Last name, first name: ...

Age: 5 years old.

Home address:

Date of admission to the clinic:

Curation start date: 05/29/2008.

Complaints

The inability to stand, move independently, limited movements in both legs and arms. On mental retardation: he does not speak well.

Disease history.

According to her grandmother, the girl has been sick since 6 months, when in 2003 her parents noticed a delay physical development: the child did not sit on his own, did not hold his head well. From the age of 7 months, there were signs of movement restriction in the arms first, then in the legs. Have addressed to the doctor. At the age of 9 months, an examination was carried out and a diagnosis was made: cerebral palsy, spastic tetraplegia. From the age of 1, every 6 months, the girl undergoes a course of planned treatment.

She is currently undergoing treatment in the inpatient department of the Children's City Hospital No. 5, the neuropsychiatric department.

Anamnesis of life.

Child from first pregnancy. The pregnancy proceeded normally. The mother did not tolerate infectious diseases during pregnancy. Nutrition is satisfactory, vitamin D2 received in the required quantities.

Childbirth I, at term (40 weeks), independent, rapid, without anesthesia. Child at birth m = 3100 g, l = 51 cm, head circumference = 34 cm, chest circumference = 34 cm; she screamed immediately, she was attached to her chest in the delivery room. Apgar score 7 points. The umbilical cord was removed on the 3rd day. She was discharged home on the 5th day. Weight at discharge 3000 g. Artificial feeding.

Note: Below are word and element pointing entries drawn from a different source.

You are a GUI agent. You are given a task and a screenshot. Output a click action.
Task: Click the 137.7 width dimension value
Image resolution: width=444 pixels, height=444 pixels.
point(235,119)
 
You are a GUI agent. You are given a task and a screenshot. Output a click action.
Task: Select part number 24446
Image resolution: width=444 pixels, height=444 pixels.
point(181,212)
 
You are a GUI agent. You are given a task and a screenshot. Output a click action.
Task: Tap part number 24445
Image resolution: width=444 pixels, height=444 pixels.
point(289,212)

Development of motor skills: the girl began to hold her head from 5 months. From 6 months he rolls over on his stomach, from 8 months he sits.

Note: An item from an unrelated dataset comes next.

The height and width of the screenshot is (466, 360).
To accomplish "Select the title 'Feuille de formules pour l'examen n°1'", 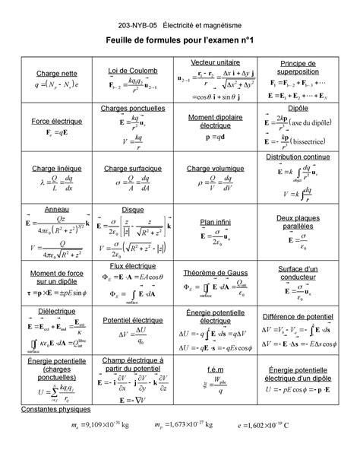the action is pyautogui.click(x=180, y=38).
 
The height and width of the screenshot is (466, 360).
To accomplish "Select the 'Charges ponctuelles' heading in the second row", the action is pyautogui.click(x=132, y=109).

Mental development: smiles from 3 months old, started to walk from 5 months old, pronounce separate syllables from 10 months old, utters the first words from 1.5 years old.

The teeth erupted at 6 months, by the year the child has 8 teeth.

Didn't attend kindergarten.

Family history: tuberculosis, alcoholism, venereal diseases, at relatives denies.

Past illnesses.

Chicken pox - 3 years;

SARS - from 3 years old 1-2 times a year in the autumn-winter period;

There were no operations or blood transfusions.

Vaccinations according to an individual schedule.

Allergological anamnesis is not burdened.

Family tree

Conclusion: heredity is not burdened.

The present state of the patient

General inspection.

The general condition of mild severity, the position of the body is natural. Consciousness is clear. The behavior is active. The constitutional type is asthenic.

The physical development of the child is below average, proportional, harmonious.

Skin and PZhK.

The skin is pink. Severe cyanosis and areas of pathological pigmentation are not observed. Moisture and elasticity of the skin are normal. There are no rashes, scratches, scars, visible tumors. Visible mucous membranes are pink, clean, there is no icteric staining of the frenulum of the tongue and sclera. The conjunctiva of the eyes is pink. Correctly shaped fingers. fungal infection, increased fragility of the nail plates was not noted.

The layer of subcutaneous fat is moderately developed, evenly distributed. The thickness of the skin fold in the umbilical region was 1 cm. No edema was detected. No crepitus was found.

During external examination, the lymph nodes are not visualized. Occipital, parotid, chin, submandibular, cervical, supraclavicular, subclavian, axillary, ulnar, inguinal, popliteal lymph nodes are not palpable.

Bone-articular system.

The joints are not deformed, painless on palpation, seals are not revealed. Mobility restrictions are not observed. There is no crunch or pain when moving.

The physique is correct, there are no deformations and deformities of the trunk, limbs and skull. The shape of the head is oval. Posture is correct. Body halves are symmetrical. There are no chest deformities. The angles of the shoulder blades are directed downward.

The physiological curves of the spine are sufficiently pronounced, there are no pathological curves.

The bones are not deformed, painless on palpation. The terminal phalanges of the fingers are not thickened. "Bracelets", "strings of pearls" - not defined.

Teething is timely, the condition of the teeth is normal.

Respiratory system.

The skin is pale pink, Frank's symptom is negative. The mucosa of the oropharynx is bright pink, without plaque, the tonsils are not enlarged. Nasal breathing is not disturbed, there is no discharge from the nose. The respiratory rate is 20 times per minute. The chest is not deformed, symmetrical, participates in the act of breathing. The type of breathing is mixed.

Palpation of the chest is painless. The chest is moderately rigid. Voice trembling is carried out in the same way in symmetrical areas. Excursion of the chest - 6 cm. Skin folds on the chest are symmetrical.

Percussion.

Percussion sound clear pulmonary over all symmetrical points.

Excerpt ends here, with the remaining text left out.